Question

The following exercises are of mixed variety. Factor each polynomial.$$6 b^{2}-17 b-3$$

Answer

**step1 Identify the coefficients and target values**

The given polynomial is in the form of a quadratic trinomial $$ax^2 + bx + c$$. First, identify the coefficients $$a$$, $$b$$, and $$c$$. For the given polynomial $$6b^2 - 17b - 3$$, we have:

$$a = 6$$

$$b = -17$$

$$c = -3$$

To factor this trinomial by splitting the middle term, we need to find two numbers that multiply to $$a \times c$$ and add up to $$b$$.

$$a \times c = 6 \times (-3) = -18$$

$$b = -17$$

**step2 Find two numbers for splitting the middle term**

We need to find two numbers whose product is $$-18$$ and whose sum is $$-17$$. Let's list the pairs of factors of $$-18$$ and check their sums:

- Factors: 1 and -18. Sum: $$1 + (-18) = -17$$. This is the pair we are looking for.

The two numbers are 1 and -18.

**step3 Rewrite the polynomial by splitting the middle term**

Now, we will rewrite the middle term $$-17b$$ using the two numbers we found (1 and -18).

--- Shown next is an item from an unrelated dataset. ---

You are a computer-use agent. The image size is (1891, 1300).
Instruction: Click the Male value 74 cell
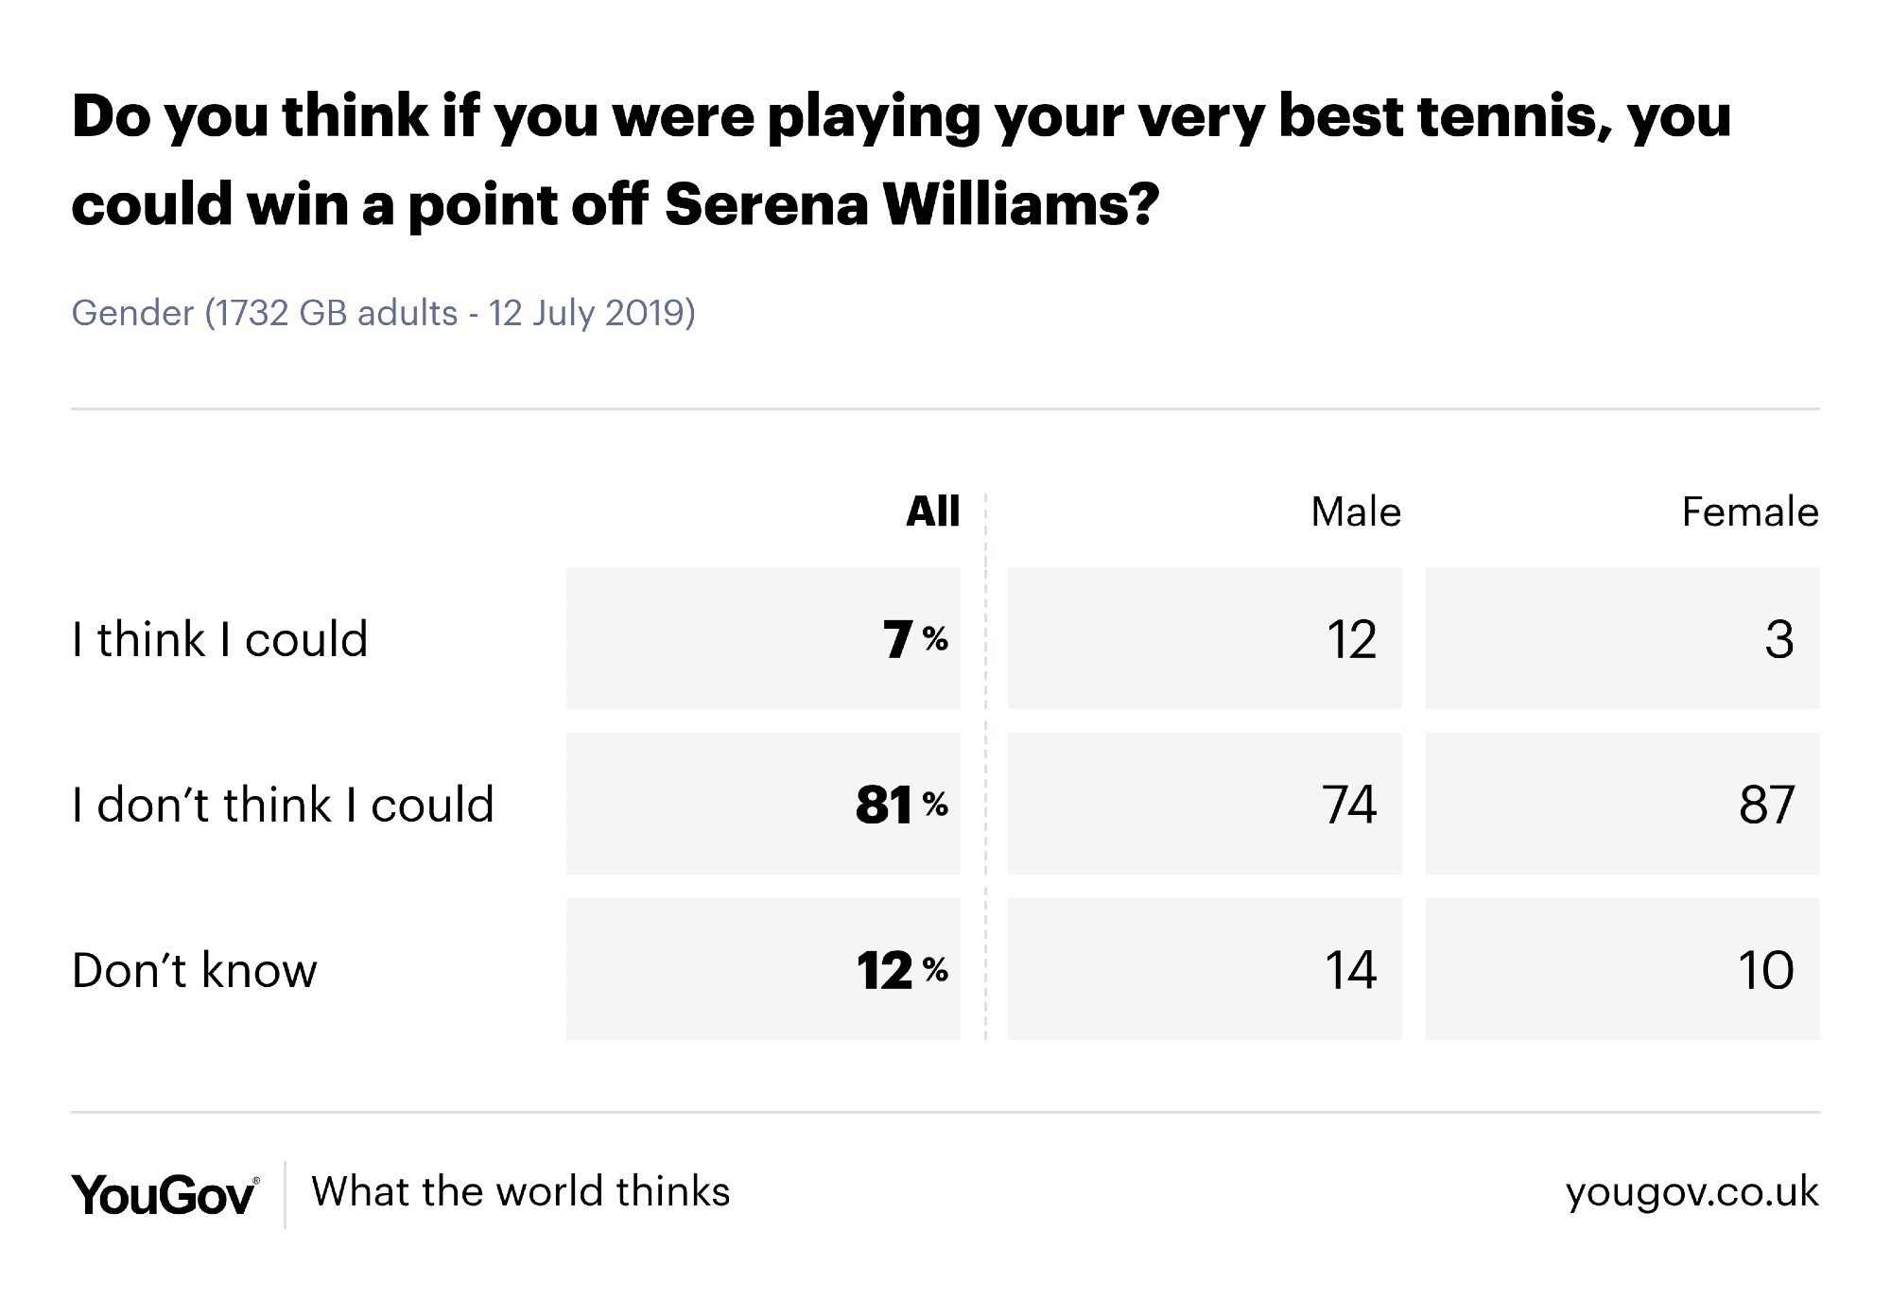[x=1205, y=804]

So, $$-17b$$ can be written as $$1b - 18b$$. Substitute this back into the original polynomial:

$$6b^2 - 17b - 3 = 6b^2 + 1b - 18b - 3$$

**step4 Factor by grouping**

Next, group the first two terms and the last two terms. Then, factor out the greatest common factor (GCF) from each group:

$$(6b^2 + b) - (18b + 3)$$

Factor out $$b$$ from the first group and $$3$$ from the second group:

$$b(6b + 1) - 3(6b + 1)$$

**step5 Write the final factored form**

Notice that both terms now have a common binomial factor, which is $$(6b + 1)$$. Factor out this common binomial:

$$(6b + 1)(b - 3)$$

This is the completely factored form of the polynomial.

Alternative answer

Answer: (6b + 1)(b - 3) Explain
This is a question about factoring quadratic trinomials . The solving step is:

Hey there! This problem asks us to factor a quadratic trinomial, which is just a fancy way of saying we need to break it down into two smaller multiplication problems, usually two binomials. Our expression is `6 b^2 - 17 b - 3`.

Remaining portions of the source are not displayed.